The Middle Market’s Next Frontier
Space was once the exclusive domain of publicly funded initiatives and startups, but declining costs are opening it up to midsize companies and investors.
At his home office in Boca Raton, Florida, Marc Bell picks up a polished black box from his desk.
“This is why the world changed,” says the founder, president and CEO of investment firm Marc Bell Capital Partners, holding something a little bigger than a Rubik’s cube. “This is what made space travel affordable.”
Weighing around six pounds, the pint-sized satellite in Bell’s hand was designed and built by Tyvak Nano-Satellite Systems, a subsidiary of Terran Orbital, of which Bell is co-founder and chairman. A version of the satellite platform, the Trestles 6U, launched into orbit in December 2019, and it’s one of the innovations leading more companies into space by drastically reducing the weight—and therefore cost—of getting into orbit.
Not long ago, space was the exclusive domain of publicly funded initiatives and a few large private players, but declining costs from breakthroughs like Tyvak’s miniature satellite, SpaceX’s partially reusable Falcon 9 rocket and the development of in-orbit manufacturing are opening up space to more private companies and drawing interest from investors.

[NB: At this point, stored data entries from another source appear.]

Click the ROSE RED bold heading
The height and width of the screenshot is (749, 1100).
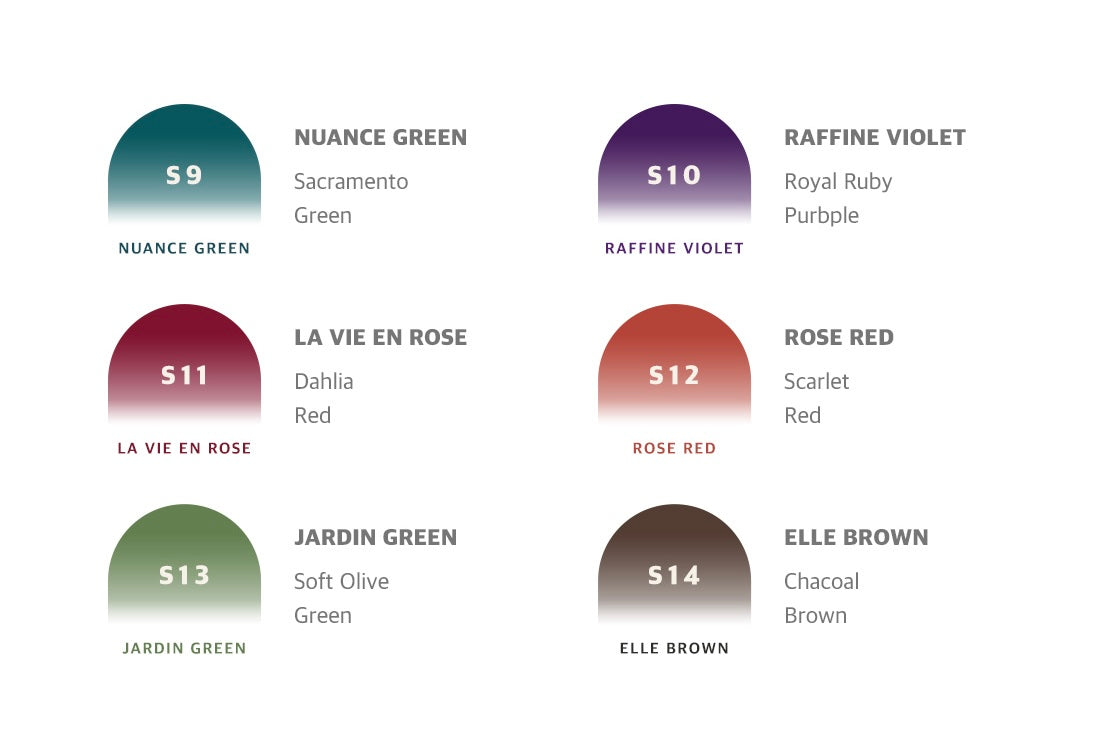838,338
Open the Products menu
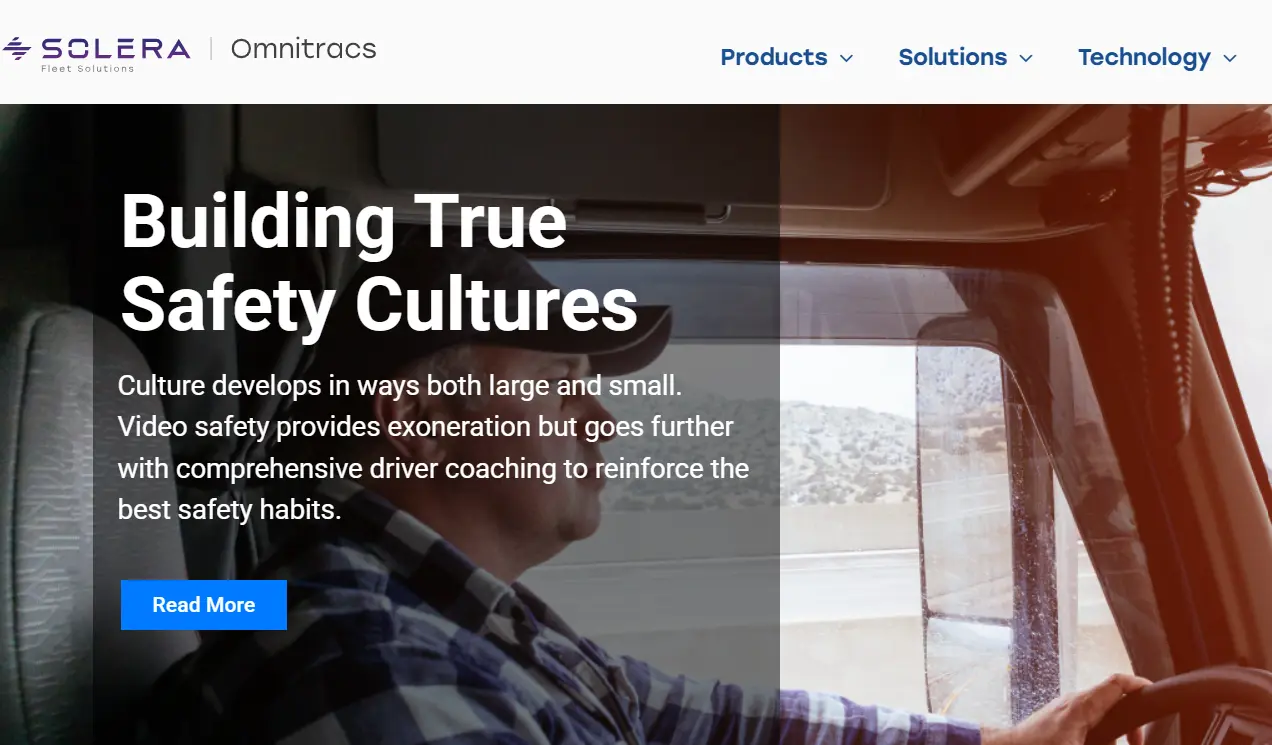 [x=774, y=57]
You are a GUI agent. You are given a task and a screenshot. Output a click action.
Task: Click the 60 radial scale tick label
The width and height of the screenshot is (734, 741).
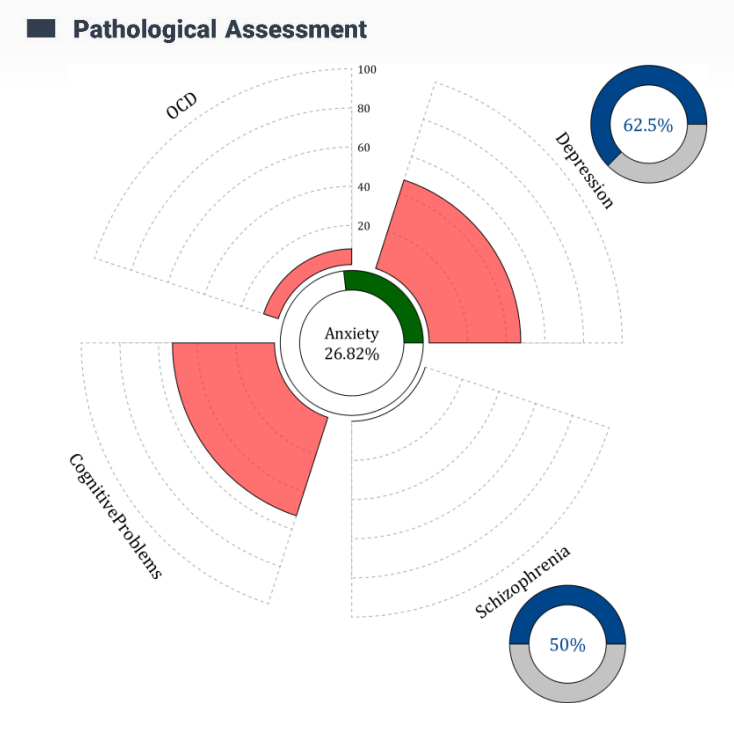pos(364,148)
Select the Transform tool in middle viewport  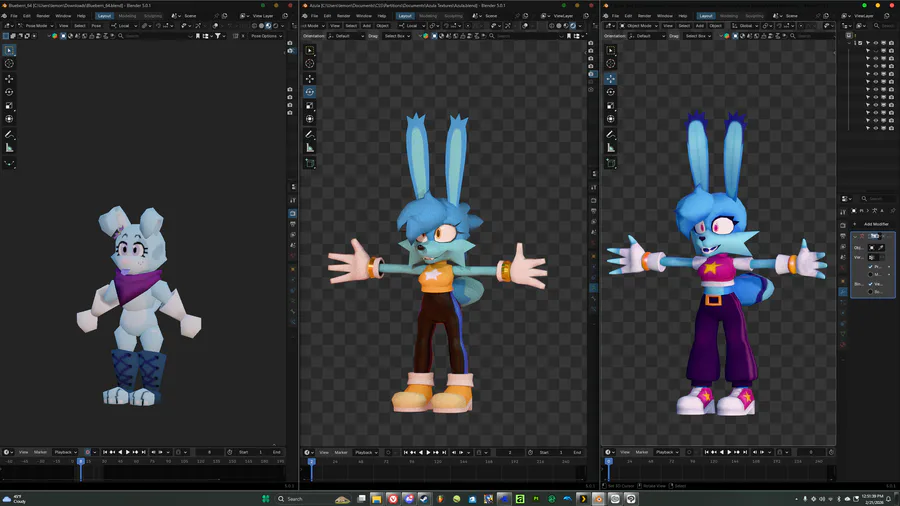click(310, 119)
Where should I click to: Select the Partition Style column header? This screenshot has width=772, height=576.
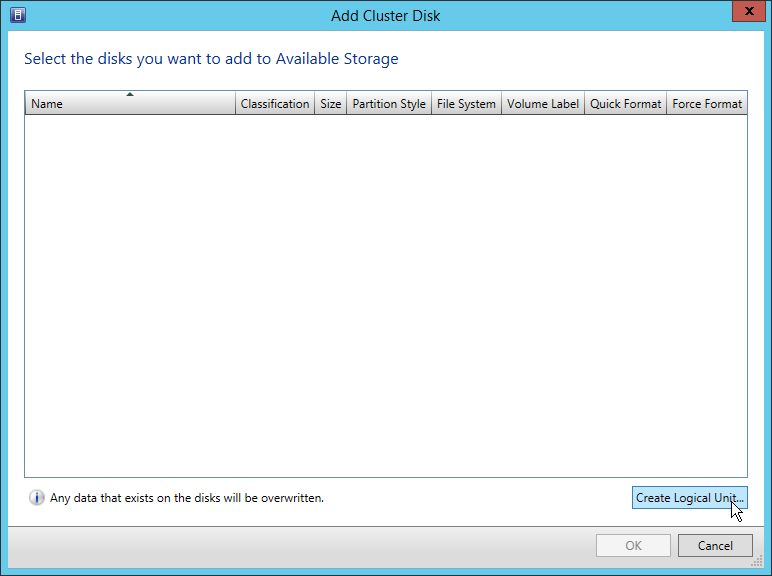(x=389, y=104)
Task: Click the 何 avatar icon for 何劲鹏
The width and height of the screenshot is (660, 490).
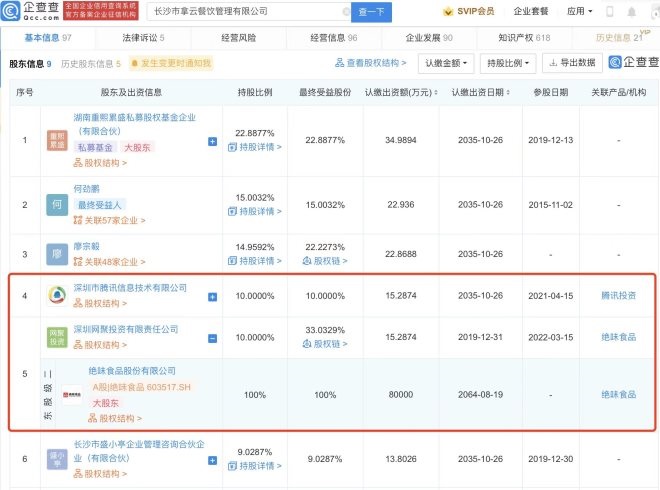Action: (58, 205)
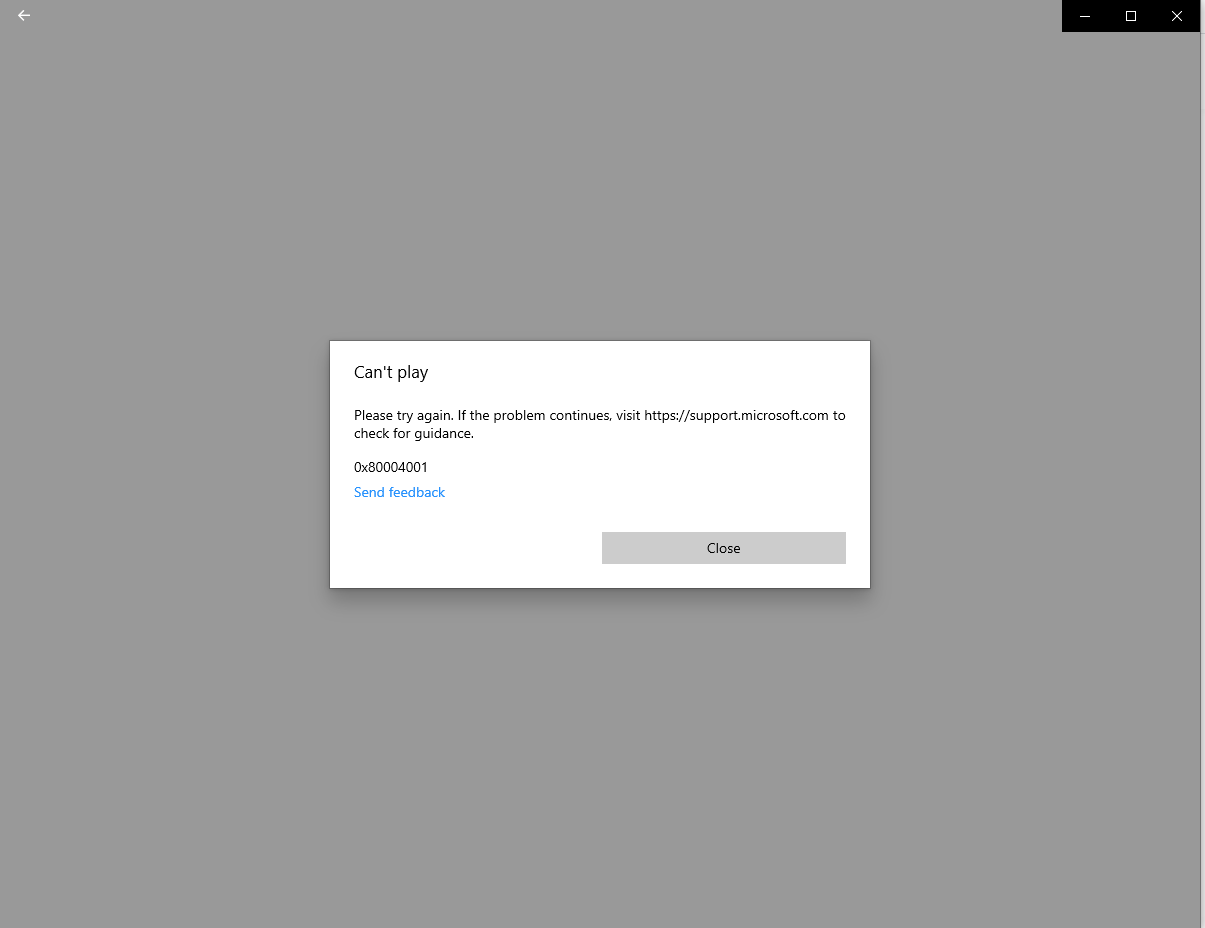Click the 'check for guidance.' text line
Image resolution: width=1205 pixels, height=928 pixels.
414,434
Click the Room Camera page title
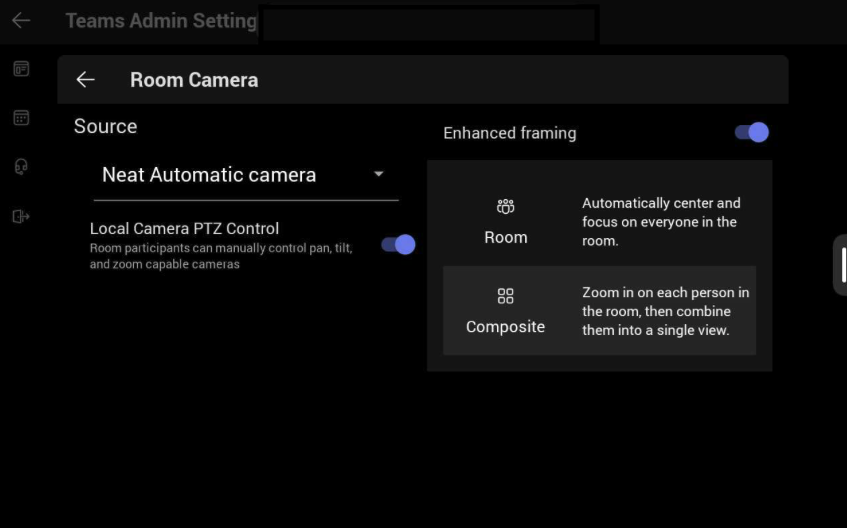Screen dimensions: 847x528 [x=194, y=80]
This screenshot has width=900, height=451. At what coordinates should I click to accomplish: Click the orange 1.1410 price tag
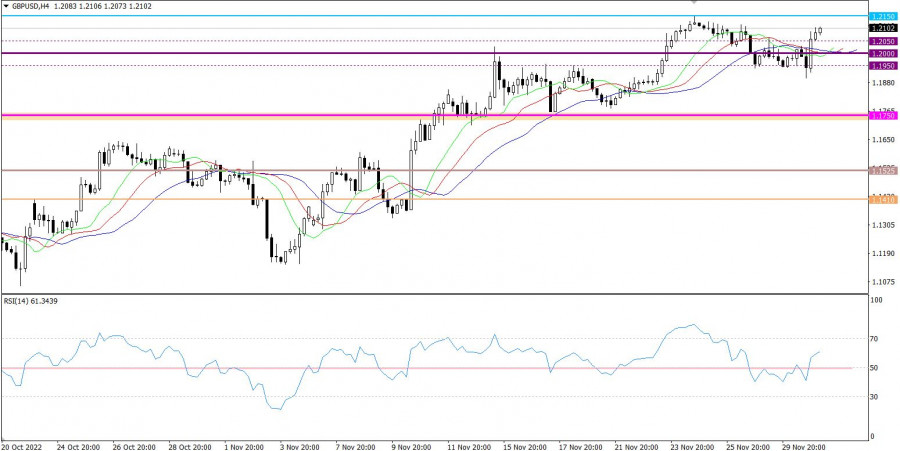point(882,200)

A 2018 estimate from the Space Frontier Foundation, an advocacy group that supports the private space industry, valued the total annual revenue generated by companies that produce spacecraft or collect and analyze satellite data at around $350 billion. Reports from Goldman Sachs, Deloitte and Morgan Stanley project the space industry could reach $1 trillion to $2 trillion by the 2040s.
Investors have spotted the opportunity. In 2019, there were 159 disclosed deals in the space technology sector, a nearly 10% increase from the year before, according to data from PitchBook. One of the largest deals was the $110 million venture round for the Sierra Nevada Corporation, a designer and maker of hardware like space suits and spacecraft components.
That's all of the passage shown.